Cómo nos fue

La comentarista de DirecTV hace un balanece de la participación chilena en Londres 2012.

Cómo nos fue

A simple vista, si nos ponen los resultados de golpe, a Chile le fue mal en Londres, con la excepción de Tomás González. Sobrarán quienes digan que le faltó la chaucha para el peso, pero en general, el público nacional ha sabido leer bien lo que significan cuartos lugares en uno de los deportes más exigentes del olimpismo. Pero González es sólo uno de 36 deportistas, incapaz de proteger con el manto del triunfalismo a todos ellos. Entonces, sacando al gimnasta de los análisis, ¿nos fue bien o nos fue mal? Pregunta recurrente a la hora de sacar lápiz y papel y comenzar a hacer la cruz o el visto bueno, nombre por nombre, inversión por inversión.

El séptimo lugar de Francisca Crovetto: quedó a un plato de la final en el tiro skeet, compitió de igual a igual con deportistas que van en sus quintos Juegos, con un baúl de medallas y no se achicó. Tiene para tres Juegos Olímpicos más. Una inversión bien hecha y una buena apuesta. Hay que seguir poniéndole fichas.

Natalia Duco, resucitada. En cualquier país desarrollado deportivamente, un atleta estancado en sus marcas durante tres años, se extirpa. Natalia es el vivo ejemplo que la escasez de elite en Chile determina por estos lados la dirección contraria. A pesar que no rendía, que no se acercaba a sus marcas, Natalia siguió siendo la única balista destacada de Chile y Sudamérica, así que sus medallas a nivel continental le permitieron seguir recibiendo apoyo económico. Aunque se insista en que estaba desamparada, lo cierto es que en números, es la quinta mayor inversión del Plan Olímpico. Afortunadamente batió en Londres su récord de Chile. Un cuarto año sin subir sus marcas hubiera sido lapidario. Buena actuación que nos devuelve a la concepción inicial acerca de la ex campeona mundial juvenil: que puede llegar a los 20 metros y pelear una final.

Bárbara Riveros quedó aparentemente al debe con su puesto 16. Una buena preparación, fuerte apoyo, ausencia de lesiones importantes, pero el día de la carrera se levanta “sin chispa”. Un caso que da para analizar. Partiendo por la fecha de llegada a Londres. ¿Por qué tan encima de la competencia? No es difícil aventurar que los aviones se atrasan, que hay que darse un margen. Y la llegada de madrugada a la villa olímpica, donde abundan los trámites, fue otro paso en falso. No costaba nada ubicarla en un hotel por una noche, y evitarle la trasnochada. Una seguidilla de tonteras y errores de principiante frente a unos Juegos Olímpicos. Razones en todo caso que en nada hacen dudar que Bárbara es una extraordinaria triatleta, enredada en aeropuertos en el momento que no debía. Pésima logística que la dejó mal parada frente al público.

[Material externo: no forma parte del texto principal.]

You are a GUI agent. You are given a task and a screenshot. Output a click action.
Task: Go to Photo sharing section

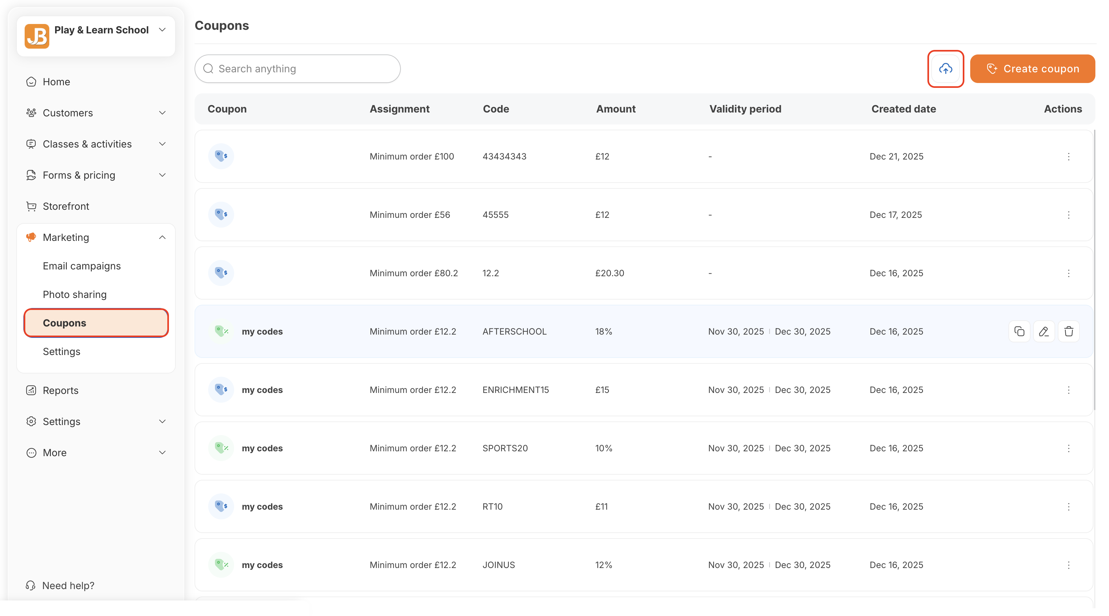[x=75, y=294]
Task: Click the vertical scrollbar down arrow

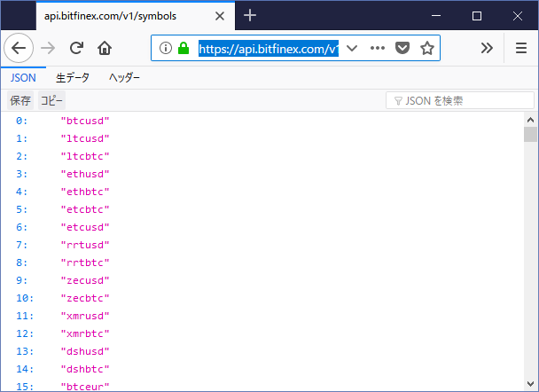Action: [x=530, y=383]
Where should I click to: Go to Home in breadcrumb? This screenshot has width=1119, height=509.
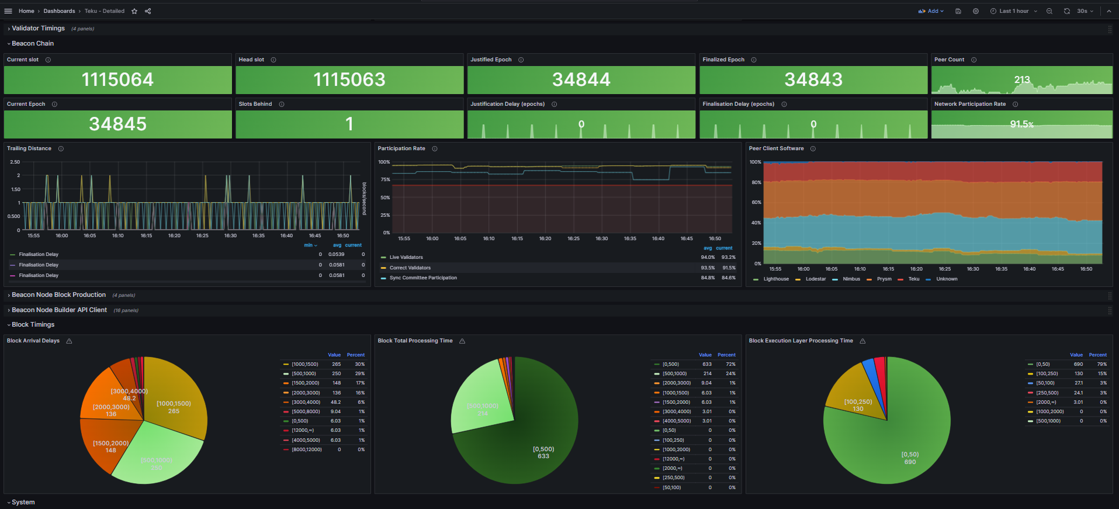click(26, 11)
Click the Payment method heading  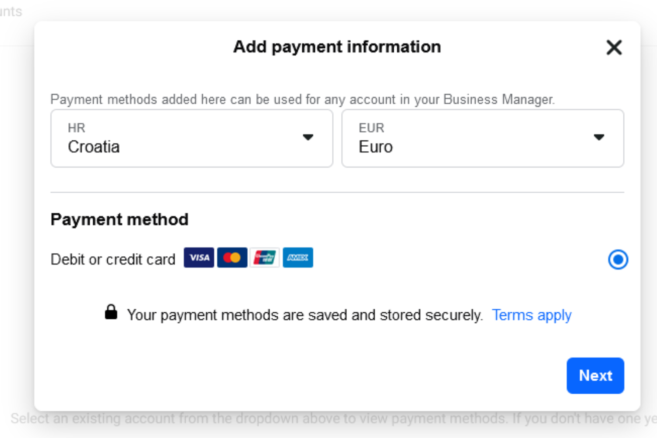[120, 219]
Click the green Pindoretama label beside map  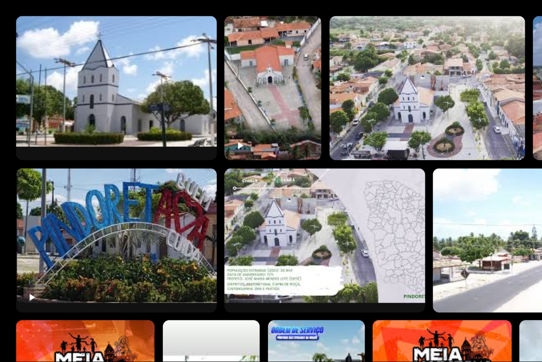[414, 297]
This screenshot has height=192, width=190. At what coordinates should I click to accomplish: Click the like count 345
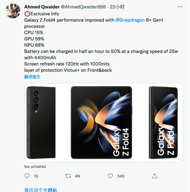[121, 176]
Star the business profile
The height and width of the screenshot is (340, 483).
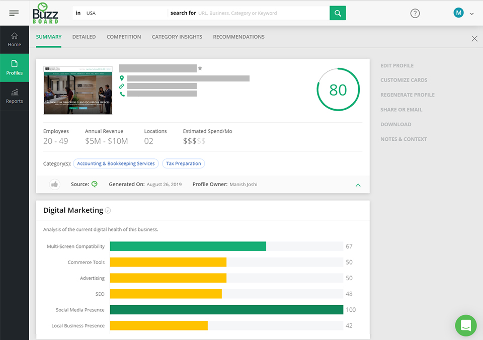200,68

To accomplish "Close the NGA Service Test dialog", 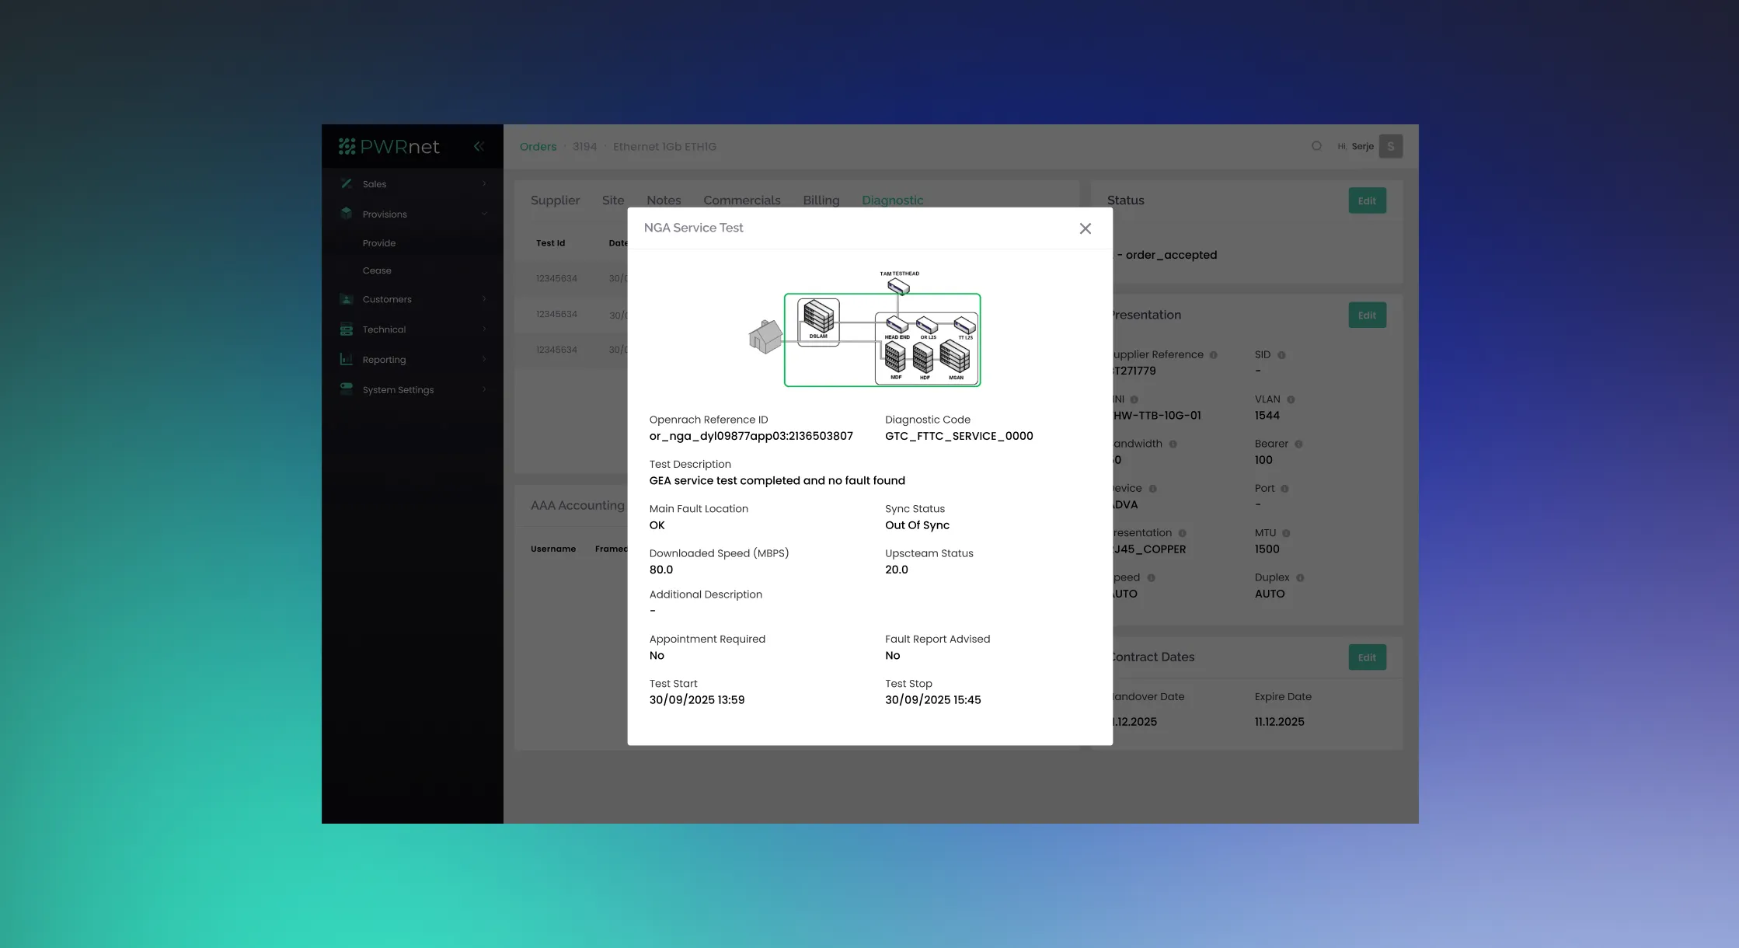I will (x=1085, y=228).
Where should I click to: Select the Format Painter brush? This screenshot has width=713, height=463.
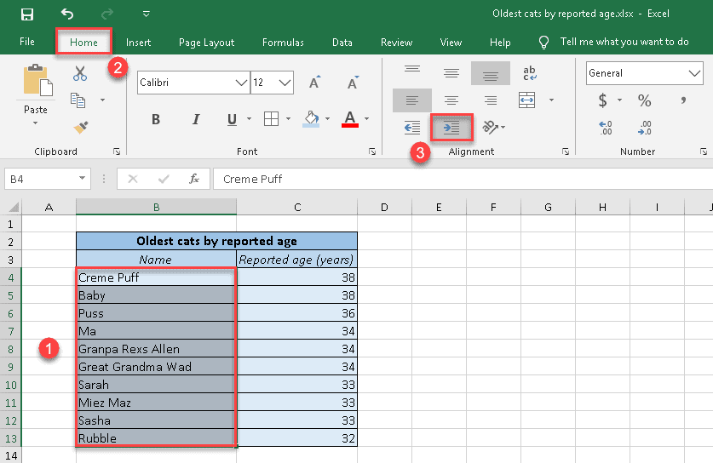pyautogui.click(x=80, y=127)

Y después de tres Juegos Olímpicos queda claro que la nadadora Kristel Köbrich jamás será medallista de los 800 libres. Mientras las lumbreras del COI prefieran incluir el boxeo femenino antes que una carrera de 1.500, entonces la meta de la chilena deben ser los mundiales y no los Juegos Olímpicos. Así de simple. Si no, la suma de frustraciones le ganará a las ambiciones.

El ejercicio de analizar al “equipo” chileno es totalmente estéril. Cada deportista es un caso aparte para países como los nuestros, chicos, con menos donde elegir. A diferencia de las potencias, donde la mitad del equipo puede pelear una medalla, los sudamericanos muchas veces saben que la clasificación será su único premio. Por eso los análisis deben ser personales, y no nacionales. De otra forma, cuartos lugares pasarían con más pena que gloria.